>> START Provided data

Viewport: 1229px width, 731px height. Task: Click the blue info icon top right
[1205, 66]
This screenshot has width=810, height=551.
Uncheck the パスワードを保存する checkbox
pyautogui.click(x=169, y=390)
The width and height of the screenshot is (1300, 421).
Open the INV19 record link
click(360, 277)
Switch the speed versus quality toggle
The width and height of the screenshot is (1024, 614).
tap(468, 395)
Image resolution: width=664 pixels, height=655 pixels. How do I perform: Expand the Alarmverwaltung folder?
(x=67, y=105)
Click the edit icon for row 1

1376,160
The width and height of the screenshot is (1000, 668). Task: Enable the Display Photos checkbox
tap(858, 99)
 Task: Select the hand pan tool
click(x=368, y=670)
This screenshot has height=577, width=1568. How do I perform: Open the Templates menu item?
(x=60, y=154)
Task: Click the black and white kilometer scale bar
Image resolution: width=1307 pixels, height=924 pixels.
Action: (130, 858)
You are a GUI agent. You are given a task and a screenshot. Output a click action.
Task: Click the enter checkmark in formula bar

>> END Provided data

* [Exercise] Print the lines of the entries above, unchanged, for the stretch from the line containing "This screenshot has width=810, height=551." through the line containing "(x=60, y=154)", both included.

* [Worked answer]
This screenshot has width=810, height=551.
Uncheck the パスワードを保存する checkbox
pyautogui.click(x=169, y=390)
The width and height of the screenshot is (1300, 421).
Open the INV19 record link
click(360, 277)
Switch the speed versus quality toggle
The width and height of the screenshot is (1024, 614).
tap(468, 395)
Image resolution: width=664 pixels, height=655 pixels. How do I perform: Expand the Alarmverwaltung folder?
(x=67, y=105)
Click the edit icon for row 1

1376,160
The width and height of the screenshot is (1000, 668). Task: Enable the Display Photos checkbox
tap(858, 99)
 Task: Select the hand pan tool
click(x=368, y=670)
This screenshot has height=577, width=1568. How do I perform: Open the Templates menu item?
(x=60, y=154)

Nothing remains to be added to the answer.